Beyond contract data, commissions increasingly require operational performance reporting for systems already online. The Department of Energy’s evaluation methodology calls for tracking round-trip efficiency — the ratio of energy discharged to energy charged — over a period of at least one year to minimize distortion from partial charge cycles. Commissions may also require reporting on demonstrated capacity (the largest amount of energy actually stored during the analysis period) and the capacity ratio, which compares demonstrated capacity to rated capacity adjusted for minimum state-of-charge settings.11U.S. Department of Energy. Battery Energy Storage System Evaluation Method A battery that consistently demonstrates capacity well below its rated value signals degradation, which can affect whether the utility continues receiving full compliance credit.

Consequences of Falling Short

Failing to meet mandated targets carries real consequences, though the specific penalties vary by jurisdiction. The most common enforcement mechanism is rejection of a utility’s broader integrated resource plan, which effectively blocks the utility from making other capital investments until the storage shortfall is addressed. Commissions can also impose administrative penalties, require backstop procurement at potentially higher costs, or subject the utility to enhanced reporting and oversight. The financial exposure goes beyond fines: a utility that falls behind on procurement may face higher costs later as competition for available storage projects intensifies and developers prioritize buyers with stronger track records.

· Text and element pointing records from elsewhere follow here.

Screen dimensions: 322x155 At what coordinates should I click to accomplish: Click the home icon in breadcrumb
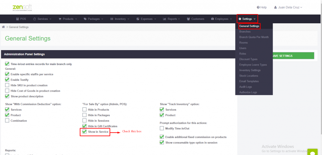click(x=3, y=27)
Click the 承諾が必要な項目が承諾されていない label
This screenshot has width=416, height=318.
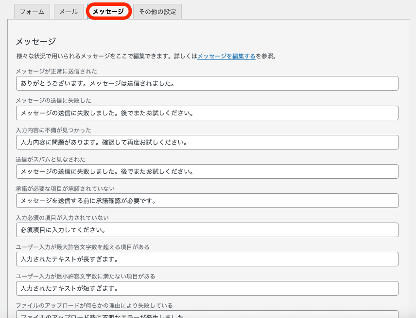[x=65, y=188]
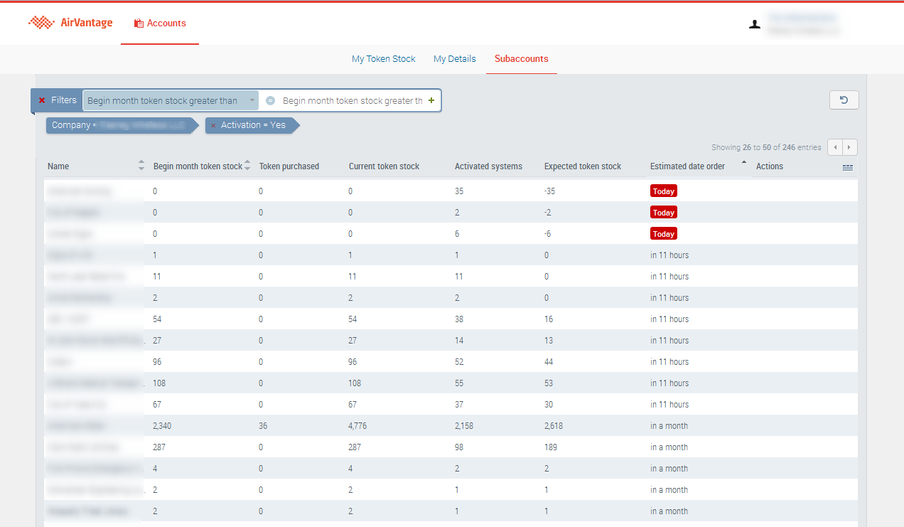Image resolution: width=904 pixels, height=527 pixels.
Task: Click the green plus to add filter
Action: click(x=431, y=100)
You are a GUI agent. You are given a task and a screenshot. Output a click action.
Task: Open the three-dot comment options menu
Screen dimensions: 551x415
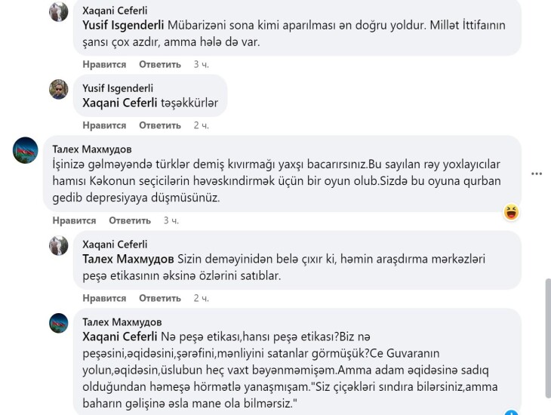536,174
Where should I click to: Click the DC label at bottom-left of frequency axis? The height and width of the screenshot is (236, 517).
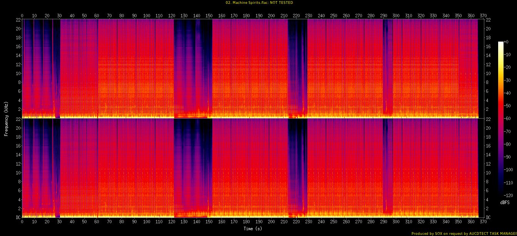pyautogui.click(x=18, y=218)
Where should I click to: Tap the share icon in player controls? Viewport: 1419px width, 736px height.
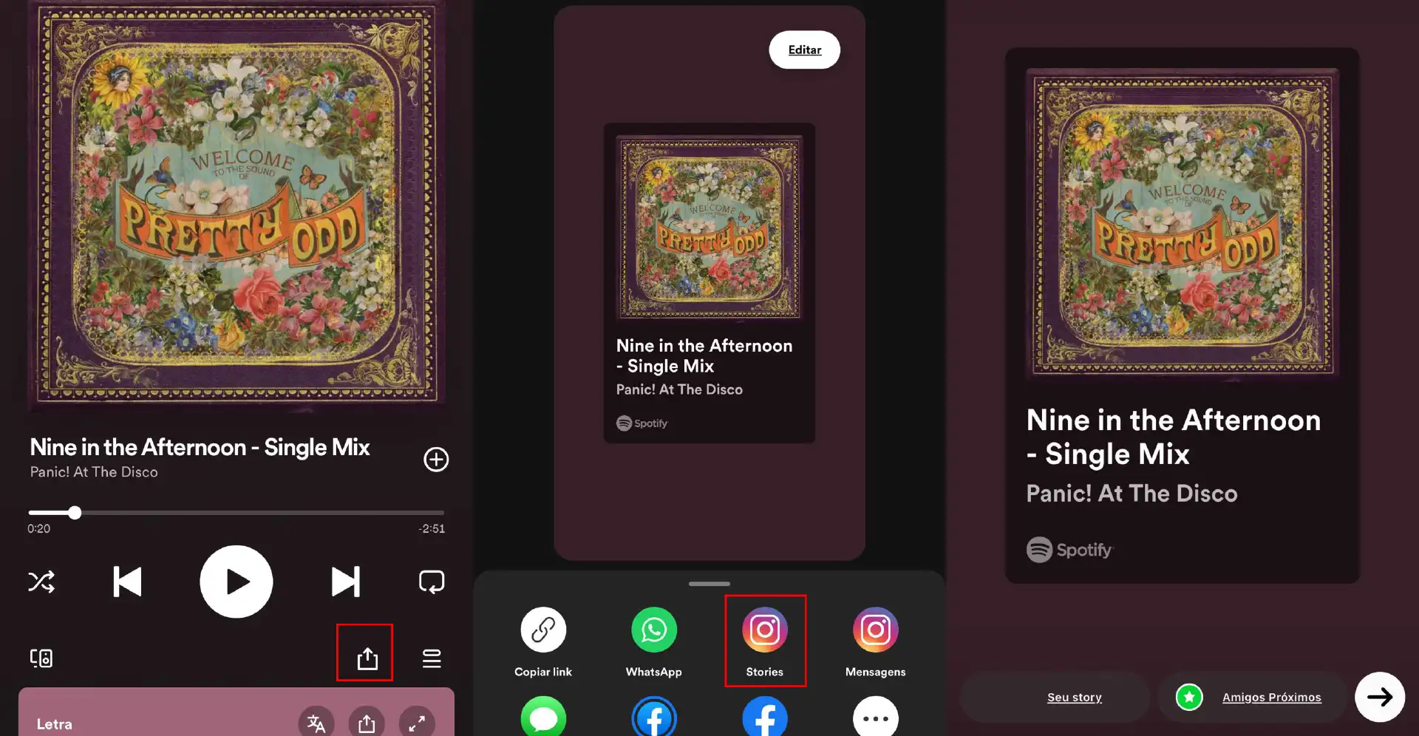[367, 658]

Current Costs and Market Context

The economics of storage procurement have shifted dramatically. The U.S. installed 18.9 gigawatts of battery storage in 2025 alone, and costs continue to fall as manufacturing scales up. For a standard 4-hour lithium-ion system, the National Renewable Energy Laboratory projects 2026 installed costs between $255 and $366 per kilowatt-hour, with a mid-range estimate of $308 per kilowatt-hour.12National Renewable Energy Laboratory. Cost Projections for Utility-Scale Battery Storage – 2025 Update That range reflects differences in supply chain conditions, project scale, and regional labor costs.

Falling costs have made procurement mandates considerably easier to meet than they appeared when the earliest laws were enacted. What once looked like an expensive policy experiment now pencils out as competitive with new natural gas peakers in many markets, especially after the federal investment tax credit. The combination of declining costs, federal incentives, and mandatory procurement targets has created a reinforcing cycle: mandates guarantee demand, demand attracts manufacturing investment, manufacturing investment drives costs down, and lower costs make the next round of mandates politically easier to enact.